# GIVEN RECORDS:

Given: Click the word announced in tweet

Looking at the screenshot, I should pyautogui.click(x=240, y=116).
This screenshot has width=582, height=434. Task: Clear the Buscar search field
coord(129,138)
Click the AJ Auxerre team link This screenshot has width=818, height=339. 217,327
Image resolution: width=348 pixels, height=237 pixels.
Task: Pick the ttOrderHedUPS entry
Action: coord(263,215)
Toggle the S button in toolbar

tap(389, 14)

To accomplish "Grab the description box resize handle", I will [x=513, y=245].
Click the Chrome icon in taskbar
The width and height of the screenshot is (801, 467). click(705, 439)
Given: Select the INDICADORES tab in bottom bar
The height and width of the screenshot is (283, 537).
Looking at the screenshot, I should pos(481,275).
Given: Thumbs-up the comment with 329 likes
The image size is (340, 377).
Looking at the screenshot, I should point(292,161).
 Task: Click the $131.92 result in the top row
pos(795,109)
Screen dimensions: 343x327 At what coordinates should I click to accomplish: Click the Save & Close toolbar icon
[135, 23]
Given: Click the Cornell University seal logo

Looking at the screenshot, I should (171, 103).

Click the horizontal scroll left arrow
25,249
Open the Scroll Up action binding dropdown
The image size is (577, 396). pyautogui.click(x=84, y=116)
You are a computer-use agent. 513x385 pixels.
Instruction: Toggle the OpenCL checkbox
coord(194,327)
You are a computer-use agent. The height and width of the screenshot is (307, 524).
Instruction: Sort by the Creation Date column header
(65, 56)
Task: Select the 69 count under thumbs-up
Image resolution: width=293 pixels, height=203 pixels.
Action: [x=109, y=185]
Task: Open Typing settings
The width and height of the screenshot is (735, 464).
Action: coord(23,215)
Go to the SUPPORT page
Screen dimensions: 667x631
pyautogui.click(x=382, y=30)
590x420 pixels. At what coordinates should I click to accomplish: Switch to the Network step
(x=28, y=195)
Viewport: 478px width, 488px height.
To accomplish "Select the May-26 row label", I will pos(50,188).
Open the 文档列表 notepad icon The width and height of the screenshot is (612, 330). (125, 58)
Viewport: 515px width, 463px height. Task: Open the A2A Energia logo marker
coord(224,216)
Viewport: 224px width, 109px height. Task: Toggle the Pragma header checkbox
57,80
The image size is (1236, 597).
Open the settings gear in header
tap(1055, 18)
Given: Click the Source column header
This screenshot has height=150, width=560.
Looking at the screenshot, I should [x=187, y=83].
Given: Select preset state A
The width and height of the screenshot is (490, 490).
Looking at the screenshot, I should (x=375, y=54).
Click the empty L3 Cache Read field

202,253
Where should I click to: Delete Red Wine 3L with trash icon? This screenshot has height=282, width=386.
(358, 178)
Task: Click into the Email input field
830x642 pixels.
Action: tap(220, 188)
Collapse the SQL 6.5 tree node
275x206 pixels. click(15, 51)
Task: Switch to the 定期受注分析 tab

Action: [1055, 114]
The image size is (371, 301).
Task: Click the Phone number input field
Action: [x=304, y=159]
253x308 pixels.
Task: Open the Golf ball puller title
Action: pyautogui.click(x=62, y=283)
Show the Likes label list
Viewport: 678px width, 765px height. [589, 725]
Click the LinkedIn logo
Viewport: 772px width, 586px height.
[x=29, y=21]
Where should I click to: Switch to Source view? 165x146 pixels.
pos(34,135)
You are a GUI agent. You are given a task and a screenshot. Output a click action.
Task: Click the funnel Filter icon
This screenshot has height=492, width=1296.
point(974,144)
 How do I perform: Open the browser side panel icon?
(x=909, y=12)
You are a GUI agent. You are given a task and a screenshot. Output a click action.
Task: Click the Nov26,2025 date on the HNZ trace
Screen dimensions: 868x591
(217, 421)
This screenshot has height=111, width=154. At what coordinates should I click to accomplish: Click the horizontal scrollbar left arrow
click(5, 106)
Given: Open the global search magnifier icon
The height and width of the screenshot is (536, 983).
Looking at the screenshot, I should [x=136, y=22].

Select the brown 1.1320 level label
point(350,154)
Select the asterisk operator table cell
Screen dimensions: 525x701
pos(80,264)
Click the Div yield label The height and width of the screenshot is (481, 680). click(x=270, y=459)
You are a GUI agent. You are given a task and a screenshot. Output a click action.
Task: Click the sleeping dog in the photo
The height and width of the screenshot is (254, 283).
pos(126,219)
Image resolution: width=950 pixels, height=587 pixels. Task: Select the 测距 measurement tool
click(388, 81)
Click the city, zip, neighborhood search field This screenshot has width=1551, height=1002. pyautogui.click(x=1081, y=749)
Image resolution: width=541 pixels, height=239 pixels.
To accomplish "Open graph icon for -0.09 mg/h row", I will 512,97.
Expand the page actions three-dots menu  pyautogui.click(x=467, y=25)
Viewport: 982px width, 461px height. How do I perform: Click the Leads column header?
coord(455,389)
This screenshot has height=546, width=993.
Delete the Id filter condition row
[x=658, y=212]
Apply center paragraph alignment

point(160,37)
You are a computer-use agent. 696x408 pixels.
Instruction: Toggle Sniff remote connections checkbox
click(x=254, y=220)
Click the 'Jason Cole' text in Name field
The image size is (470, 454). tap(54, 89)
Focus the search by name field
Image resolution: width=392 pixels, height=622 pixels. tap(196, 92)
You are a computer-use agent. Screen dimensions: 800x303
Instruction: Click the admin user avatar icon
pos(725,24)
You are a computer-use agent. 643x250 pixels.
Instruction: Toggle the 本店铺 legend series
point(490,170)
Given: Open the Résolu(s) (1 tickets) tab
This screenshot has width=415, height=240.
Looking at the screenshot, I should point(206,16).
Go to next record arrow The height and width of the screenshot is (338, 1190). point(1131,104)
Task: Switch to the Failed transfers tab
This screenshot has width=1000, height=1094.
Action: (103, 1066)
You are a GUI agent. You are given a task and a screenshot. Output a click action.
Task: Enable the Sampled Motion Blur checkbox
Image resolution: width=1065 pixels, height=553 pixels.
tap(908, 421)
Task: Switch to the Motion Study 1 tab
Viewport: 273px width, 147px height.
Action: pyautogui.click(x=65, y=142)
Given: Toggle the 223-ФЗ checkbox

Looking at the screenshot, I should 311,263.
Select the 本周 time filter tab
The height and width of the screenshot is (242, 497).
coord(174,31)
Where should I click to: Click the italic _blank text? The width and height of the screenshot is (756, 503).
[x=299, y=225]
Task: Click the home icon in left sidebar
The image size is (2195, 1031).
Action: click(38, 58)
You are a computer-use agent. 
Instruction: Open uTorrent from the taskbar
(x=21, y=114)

# TASK REQUIREMENTS:
Everything from the line containing "Focus the search by name field" to the end of the listing above must be returned exactly. Both end lines belong in it.

# WRITTEN REPLY:
Focus the search by name field
Image resolution: width=392 pixels, height=622 pixels. tap(196, 92)
You are a computer-use agent. Screen dimensions: 800x303
Instruction: Click the admin user avatar icon
pos(725,24)
You are a computer-use agent. 643x250 pixels.
Instruction: Toggle the 本店铺 legend series
point(490,170)
Given: Open the Résolu(s) (1 tickets) tab
This screenshot has width=415, height=240.
Looking at the screenshot, I should point(206,16).
Go to next record arrow The height and width of the screenshot is (338, 1190). point(1131,104)
Task: Switch to the Failed transfers tab
This screenshot has width=1000, height=1094.
Action: (103, 1066)
You are a GUI agent. You are given a task and a screenshot. Output a click action.
Task: Enable the Sampled Motion Blur checkbox
Image resolution: width=1065 pixels, height=553 pixels.
tap(908, 421)
Task: Switch to the Motion Study 1 tab
Viewport: 273px width, 147px height.
Action: pyautogui.click(x=65, y=142)
Given: Toggle the 223-ФЗ checkbox

Looking at the screenshot, I should 311,263.
Select the 本周 time filter tab
The height and width of the screenshot is (242, 497).
coord(174,31)
Where should I click to: Click the italic _blank text? The width and height of the screenshot is (756, 503).
[x=299, y=225]
Task: Click the home icon in left sidebar
The image size is (2195, 1031).
Action: click(38, 58)
You are a computer-use agent. 
Instruction: Open uTorrent from the taskbar
(x=21, y=114)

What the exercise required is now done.